The Swedish-based arm of the Evergrande New Energy Vehicle group has had a strange history in the wake of acquiring Saab’s assets in 2012. NEVS first built a limited number of Saab 9-3s, but only delivered 420 units from 2013 to 2014 before shutting down production. The company had issues paying its creditors leading to court action in 2014. In the wake of this, NEVS lost the right to use the Saab name which is controlled by now-unrelated aerospace and defense company Saab AB.

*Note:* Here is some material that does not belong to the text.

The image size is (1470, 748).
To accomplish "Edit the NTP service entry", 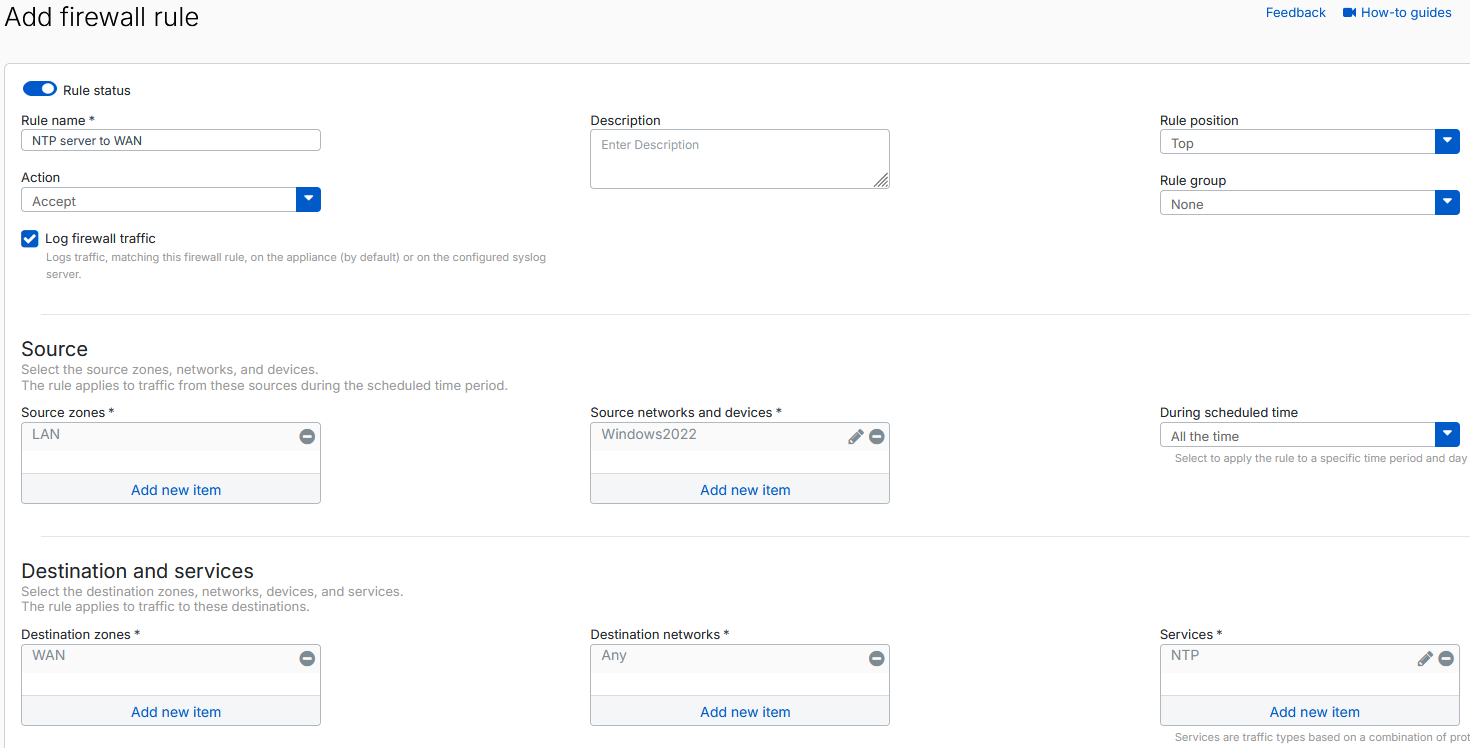I will tap(1425, 658).
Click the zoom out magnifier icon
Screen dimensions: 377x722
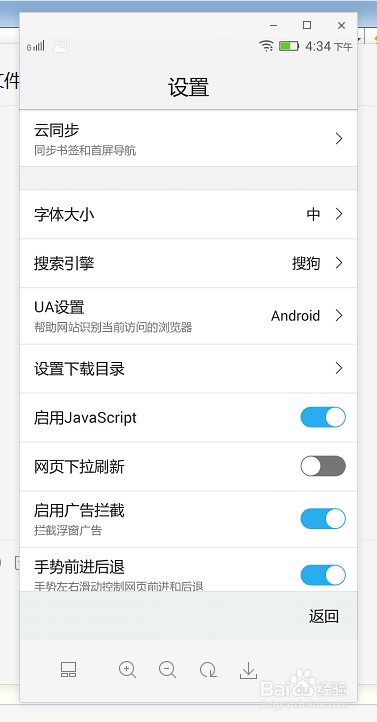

NEVS then spent much of the last decade touting it’s own modified 9-3 EV prototype, first seen in 2014. 2017 saw the company secure a production license in China, before a controlling stake was purchased by Evergrande in 2019. Prototypes of the 9-3 EV have since been spotted in the wild, including 10 showing up in Sweden last year. Concrete information is scarce, but the lack of any big public announcements strongly suggest that the 9-3 EV has not been built in any great numbers, either in plants in China or in the old Saab Trollhättan facility. The company also announced it would lay off 300 of its 650 employees in Sweden in August this year.
Despite this, reports are that NEVS could be valued at up to $1 billion. It’s a large figure, one that perhaps accounts for the company’s ownership of real working automotive factories, even if they haven’t been used much lately. CEO Stefan Tilk notes that “We are in dialogue both with venture people and companies that have the same idea and direction as us and want to get into this with our full competence,” adding that the company is talking with “both industrial partners and venture capitalists.”

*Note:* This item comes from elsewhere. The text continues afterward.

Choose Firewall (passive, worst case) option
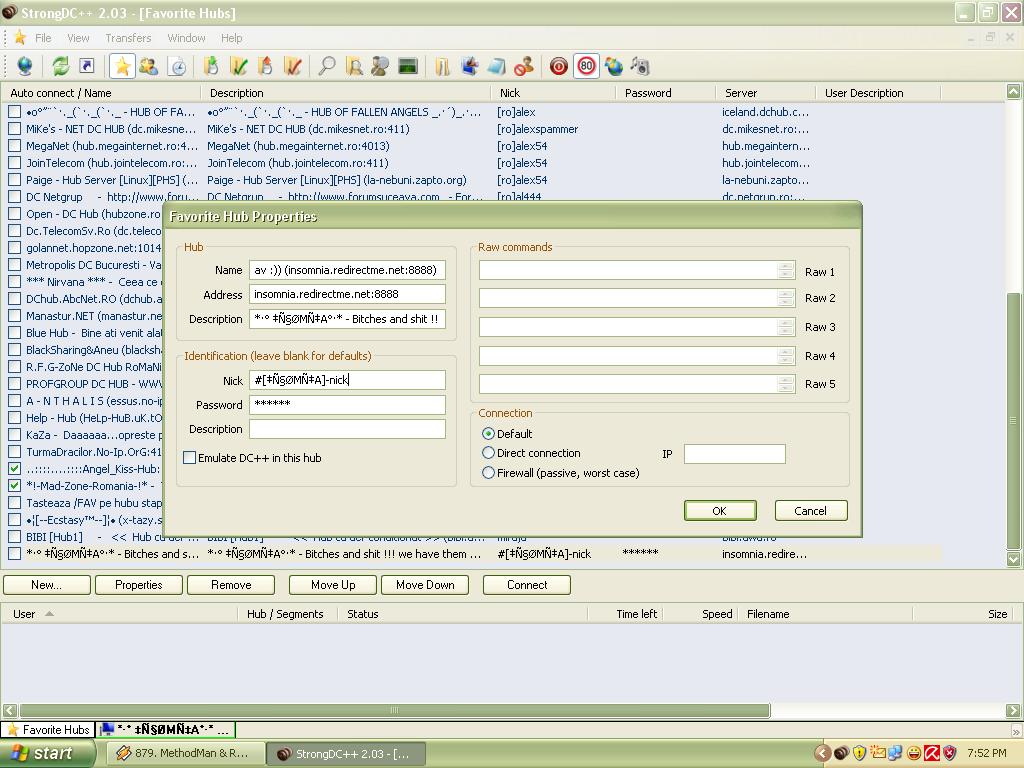The image size is (1024, 768). 489,473
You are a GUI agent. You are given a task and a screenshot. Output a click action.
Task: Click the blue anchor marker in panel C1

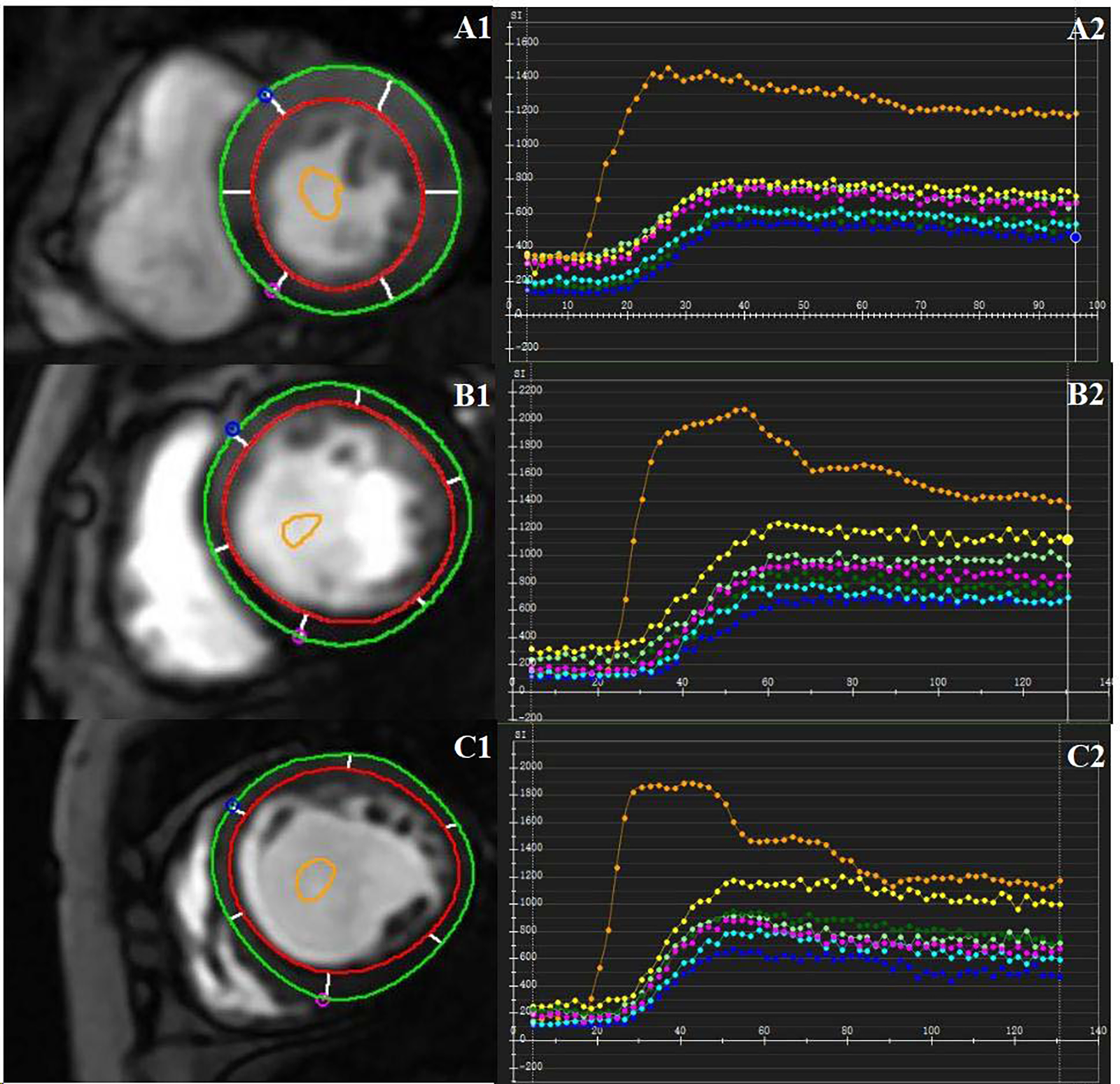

Unlike formerly British brand MG, it’s difficult to see the Saab name making a comeback. Even if NEVS is sold to a cashed-up buyer, it’s hard to see Saab AB authorizing the use of its brand once again. The company made it clear in 2016 that it had closed any discussion of NEVS using the name ever again.
Head company Evergrande NEV stated in stock exchange filings that it needs an injection of funds if it is to continue paying employee salaries and other expenses. Thus, the situation isn’t looking good for NEVS or the broader Evergrande NEV group, which includes flashy startup Hengchi. According to Reuters, smartphone manufacturer Xiaomi could end up purchasing a controlling stake in the Evergrande NEV automotive unit as a whole.
It’s a complex story comprising a mess of smaller companies tangled up inside huge global conglomerates. The key note is that the last remaining chunk of Saab is up for sale. If the Trollhättan factory, or indeed, the Saab name, is to live on, will be determined by corporate wheeling and dealing in the coming months. Whether or not we ever see a Saab ride again remains to be seen, but don’t hold your breath.